Records contained in a dataset
-*-*-
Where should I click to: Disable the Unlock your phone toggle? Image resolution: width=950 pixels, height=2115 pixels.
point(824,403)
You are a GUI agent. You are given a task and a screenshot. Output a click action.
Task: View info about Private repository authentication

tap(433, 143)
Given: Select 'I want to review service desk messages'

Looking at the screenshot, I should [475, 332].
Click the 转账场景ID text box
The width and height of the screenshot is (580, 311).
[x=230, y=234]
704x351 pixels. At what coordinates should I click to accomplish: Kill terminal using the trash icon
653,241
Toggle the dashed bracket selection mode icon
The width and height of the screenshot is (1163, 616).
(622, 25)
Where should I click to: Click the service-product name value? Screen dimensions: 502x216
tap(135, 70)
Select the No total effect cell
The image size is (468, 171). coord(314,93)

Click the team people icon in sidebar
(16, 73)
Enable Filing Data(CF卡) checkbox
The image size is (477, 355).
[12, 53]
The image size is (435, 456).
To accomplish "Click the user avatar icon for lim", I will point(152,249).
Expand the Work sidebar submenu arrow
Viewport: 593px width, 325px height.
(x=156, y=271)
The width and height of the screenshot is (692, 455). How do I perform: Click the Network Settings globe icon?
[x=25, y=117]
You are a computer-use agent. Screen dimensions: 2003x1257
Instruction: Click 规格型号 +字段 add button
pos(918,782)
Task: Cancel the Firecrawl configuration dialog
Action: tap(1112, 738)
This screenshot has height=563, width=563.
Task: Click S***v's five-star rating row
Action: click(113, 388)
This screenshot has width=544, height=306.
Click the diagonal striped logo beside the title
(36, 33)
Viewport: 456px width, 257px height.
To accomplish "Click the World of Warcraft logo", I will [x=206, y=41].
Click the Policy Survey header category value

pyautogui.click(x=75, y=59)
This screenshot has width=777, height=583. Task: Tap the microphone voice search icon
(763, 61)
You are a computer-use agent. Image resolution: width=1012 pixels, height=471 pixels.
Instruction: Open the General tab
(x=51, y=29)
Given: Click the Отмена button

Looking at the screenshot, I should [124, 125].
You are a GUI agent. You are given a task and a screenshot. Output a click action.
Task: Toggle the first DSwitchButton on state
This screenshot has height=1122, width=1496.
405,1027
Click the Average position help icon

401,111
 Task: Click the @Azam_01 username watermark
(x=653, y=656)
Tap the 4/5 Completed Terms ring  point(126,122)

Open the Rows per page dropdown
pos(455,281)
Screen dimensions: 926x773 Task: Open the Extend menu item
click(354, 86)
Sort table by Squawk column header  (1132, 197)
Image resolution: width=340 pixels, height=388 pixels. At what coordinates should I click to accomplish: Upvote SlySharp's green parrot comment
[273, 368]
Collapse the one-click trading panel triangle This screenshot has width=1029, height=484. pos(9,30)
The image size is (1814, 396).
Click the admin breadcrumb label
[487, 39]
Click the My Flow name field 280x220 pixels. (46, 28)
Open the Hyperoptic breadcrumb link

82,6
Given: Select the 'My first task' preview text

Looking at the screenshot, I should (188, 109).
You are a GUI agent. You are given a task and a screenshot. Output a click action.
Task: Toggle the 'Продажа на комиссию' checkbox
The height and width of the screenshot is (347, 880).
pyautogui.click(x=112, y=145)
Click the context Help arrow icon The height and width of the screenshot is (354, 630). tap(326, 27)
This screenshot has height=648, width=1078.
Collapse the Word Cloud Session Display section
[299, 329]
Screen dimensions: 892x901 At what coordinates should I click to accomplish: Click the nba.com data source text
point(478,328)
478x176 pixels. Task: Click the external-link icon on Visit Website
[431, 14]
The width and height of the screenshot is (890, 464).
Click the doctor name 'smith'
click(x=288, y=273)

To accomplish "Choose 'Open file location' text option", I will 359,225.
-*-*-
» Task statement
Scan the records above, then copy out each line that mentions "arrow".

» Response area
Expand the Work sidebar submenu arrow
Click the context Help arrow icon The height and width of the screenshot is (354, 630). tap(326, 27)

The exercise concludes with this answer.